Aim 1:
List every version number that appears in the email thread about the alpha release.
Aim 2:
Continue the email thread about the alpha release, picking up right after its final line.

Article:
** Start **
On 13/04/2010, at 10:21 PM, Jacopo Cappellato wrote:

> 
> On Apr 13, 2010, at 12:00 PM, Scott Gray wrote:
> 
>> On 13/04/2010, at 9:36 PM, Jacopo Cappellato wrote:
>> 
>>> On Apr 13, 2010, at 11:33 AM, Scott Gray wrote:
>>> 
>>>> Hi Jacopo,
>>>> 
>>>> What exactly does it mean to create an "alpha" release, compared to what 
>>>> we have now where we create a release branch?
>>> 
>>> It fundamentally means that we can distribute it outside of the inner group 
>>> of contributors because the we can guarantee that it is full compliant with 
>>> ASF license requirements.
>> 
>> Ah okay I see what you mean and that sounds fine to me.  I'm not entirely 
>> clear on the version numbering though, 10.04a, 10.04b, 10.04 (this is the 
>> stable one), 10.04.1 (post stable bug fix release?)
** End **
Items:
** Start **
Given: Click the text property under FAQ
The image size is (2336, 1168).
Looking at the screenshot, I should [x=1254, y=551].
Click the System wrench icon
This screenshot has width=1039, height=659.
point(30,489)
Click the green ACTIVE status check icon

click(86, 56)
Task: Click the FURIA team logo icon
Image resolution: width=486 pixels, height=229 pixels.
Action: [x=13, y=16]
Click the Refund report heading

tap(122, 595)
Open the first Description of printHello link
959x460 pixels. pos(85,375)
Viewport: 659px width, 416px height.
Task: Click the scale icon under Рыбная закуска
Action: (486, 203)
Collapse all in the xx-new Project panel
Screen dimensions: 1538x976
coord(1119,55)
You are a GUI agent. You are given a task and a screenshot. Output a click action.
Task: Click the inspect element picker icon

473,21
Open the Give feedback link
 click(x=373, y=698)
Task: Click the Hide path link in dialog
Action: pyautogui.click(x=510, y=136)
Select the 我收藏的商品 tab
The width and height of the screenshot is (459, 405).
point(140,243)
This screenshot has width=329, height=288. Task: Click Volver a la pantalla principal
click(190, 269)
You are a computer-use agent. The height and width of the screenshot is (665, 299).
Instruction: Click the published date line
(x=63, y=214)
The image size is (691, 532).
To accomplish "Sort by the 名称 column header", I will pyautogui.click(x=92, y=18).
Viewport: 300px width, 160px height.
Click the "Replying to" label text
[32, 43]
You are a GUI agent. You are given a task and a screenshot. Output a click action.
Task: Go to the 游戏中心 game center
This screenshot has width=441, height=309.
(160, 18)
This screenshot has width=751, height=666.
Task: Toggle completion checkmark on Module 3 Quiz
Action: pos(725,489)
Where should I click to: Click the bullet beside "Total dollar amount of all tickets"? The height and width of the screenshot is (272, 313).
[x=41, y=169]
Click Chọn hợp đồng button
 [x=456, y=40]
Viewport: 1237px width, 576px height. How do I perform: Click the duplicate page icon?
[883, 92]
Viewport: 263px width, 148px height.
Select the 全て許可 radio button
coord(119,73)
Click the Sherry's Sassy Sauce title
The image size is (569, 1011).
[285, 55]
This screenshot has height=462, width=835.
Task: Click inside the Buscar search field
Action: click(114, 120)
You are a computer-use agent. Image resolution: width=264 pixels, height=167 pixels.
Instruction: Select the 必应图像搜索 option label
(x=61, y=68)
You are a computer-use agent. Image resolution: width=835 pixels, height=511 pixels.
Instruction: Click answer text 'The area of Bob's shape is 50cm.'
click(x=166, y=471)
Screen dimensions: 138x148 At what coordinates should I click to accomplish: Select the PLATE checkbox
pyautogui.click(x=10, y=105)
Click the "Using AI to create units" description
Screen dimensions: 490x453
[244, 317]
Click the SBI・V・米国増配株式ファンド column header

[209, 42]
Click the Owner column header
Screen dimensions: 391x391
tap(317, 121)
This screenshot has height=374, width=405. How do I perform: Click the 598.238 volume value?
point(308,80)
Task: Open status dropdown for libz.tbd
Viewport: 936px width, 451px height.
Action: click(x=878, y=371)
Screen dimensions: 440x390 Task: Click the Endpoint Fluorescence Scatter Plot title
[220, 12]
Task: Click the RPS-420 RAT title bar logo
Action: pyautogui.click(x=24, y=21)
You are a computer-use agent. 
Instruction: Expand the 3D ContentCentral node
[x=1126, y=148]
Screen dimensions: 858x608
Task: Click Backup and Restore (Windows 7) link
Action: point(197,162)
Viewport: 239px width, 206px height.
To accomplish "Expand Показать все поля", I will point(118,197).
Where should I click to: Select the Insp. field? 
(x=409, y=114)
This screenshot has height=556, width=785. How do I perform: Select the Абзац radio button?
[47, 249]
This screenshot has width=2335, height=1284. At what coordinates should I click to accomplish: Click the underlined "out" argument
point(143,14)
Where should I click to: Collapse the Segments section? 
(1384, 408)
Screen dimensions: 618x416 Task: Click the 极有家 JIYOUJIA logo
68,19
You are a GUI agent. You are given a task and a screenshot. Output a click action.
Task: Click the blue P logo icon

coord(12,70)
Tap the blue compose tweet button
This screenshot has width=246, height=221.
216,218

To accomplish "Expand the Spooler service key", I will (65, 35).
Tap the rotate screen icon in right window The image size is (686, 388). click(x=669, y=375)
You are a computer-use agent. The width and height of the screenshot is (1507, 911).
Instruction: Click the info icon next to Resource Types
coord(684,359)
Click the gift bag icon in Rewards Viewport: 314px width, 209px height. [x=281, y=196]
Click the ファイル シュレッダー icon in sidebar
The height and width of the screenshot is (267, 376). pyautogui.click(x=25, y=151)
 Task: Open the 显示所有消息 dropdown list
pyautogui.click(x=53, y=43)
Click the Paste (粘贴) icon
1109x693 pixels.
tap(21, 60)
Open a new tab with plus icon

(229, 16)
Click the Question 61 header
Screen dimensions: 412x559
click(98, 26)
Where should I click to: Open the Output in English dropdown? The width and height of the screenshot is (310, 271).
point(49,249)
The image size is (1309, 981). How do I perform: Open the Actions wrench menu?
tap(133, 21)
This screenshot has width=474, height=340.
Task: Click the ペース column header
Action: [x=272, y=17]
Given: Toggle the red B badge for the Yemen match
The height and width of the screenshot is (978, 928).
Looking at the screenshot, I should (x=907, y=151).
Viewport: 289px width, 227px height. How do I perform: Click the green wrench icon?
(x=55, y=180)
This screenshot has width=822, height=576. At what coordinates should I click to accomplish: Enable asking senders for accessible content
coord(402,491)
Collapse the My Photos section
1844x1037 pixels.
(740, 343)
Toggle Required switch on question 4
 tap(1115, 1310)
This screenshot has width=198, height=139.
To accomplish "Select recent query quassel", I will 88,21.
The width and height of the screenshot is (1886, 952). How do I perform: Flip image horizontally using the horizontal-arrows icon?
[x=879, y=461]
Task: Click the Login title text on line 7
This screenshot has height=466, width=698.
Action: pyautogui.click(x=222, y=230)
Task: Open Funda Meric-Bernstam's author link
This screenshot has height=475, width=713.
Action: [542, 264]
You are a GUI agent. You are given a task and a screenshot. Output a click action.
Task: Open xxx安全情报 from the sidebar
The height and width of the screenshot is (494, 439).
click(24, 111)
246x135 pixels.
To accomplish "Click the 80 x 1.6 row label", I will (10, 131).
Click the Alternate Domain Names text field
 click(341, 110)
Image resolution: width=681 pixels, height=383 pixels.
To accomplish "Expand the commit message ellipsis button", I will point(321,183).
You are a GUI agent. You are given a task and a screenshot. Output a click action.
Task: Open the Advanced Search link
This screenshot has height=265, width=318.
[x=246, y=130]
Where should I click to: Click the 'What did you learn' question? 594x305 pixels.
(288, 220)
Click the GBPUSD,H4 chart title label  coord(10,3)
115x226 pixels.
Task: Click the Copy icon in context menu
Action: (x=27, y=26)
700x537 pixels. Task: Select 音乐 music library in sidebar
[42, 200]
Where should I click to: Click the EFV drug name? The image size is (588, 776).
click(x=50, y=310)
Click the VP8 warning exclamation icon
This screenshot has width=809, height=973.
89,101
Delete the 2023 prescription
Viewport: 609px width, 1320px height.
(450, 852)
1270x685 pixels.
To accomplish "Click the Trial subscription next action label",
** End **
Right answer 1:
10.04a, 10.04b, 10.04, 10.04.1

Right answer 2:
>> 
> 
> Numbering is an interesting point because it is difficult to state what is 
> "stable" from what is not; in your example, of course 10.04a is not stable; 
> however what makes 10.04 stable? In fact it is less stable than 10.04.1.
> I don't know, if we are concerned about clarifying what we consider stable we 
> could follow the following strategy: adding the prefix "alpha-" to all the 
> releases we feel like should not be considered "stable".
> For example:
> alpha-10.04.a
> alpha-10.04.b
> Then when we feel we can consider the release stable:
> 10.04 (first stable release on 10.04)
> 10.04.1 (latest current stable release on 10.04)
> or even:
> stable-10.04
> stable-10.04.1
> 
> Even if it could be simpler to just start from 10.04.1 since the first alpha 
> release and then continue increasing the suffix:
> alpha-10.04.1
> alpha-10.04.2
> stable-10.04.3
> stable-10.04.4
> 
> but I understand that this is less appealing (i.e. the "stable" release will 
> start with 10.04.3)

I don't think we're limited to the version name when it comes to describing 
each release, the download page and perhaps a README file can help as well.
How about:
10.04-alpha-1
10.04-alpha-2
10.04
10.04.1
10.04.2
?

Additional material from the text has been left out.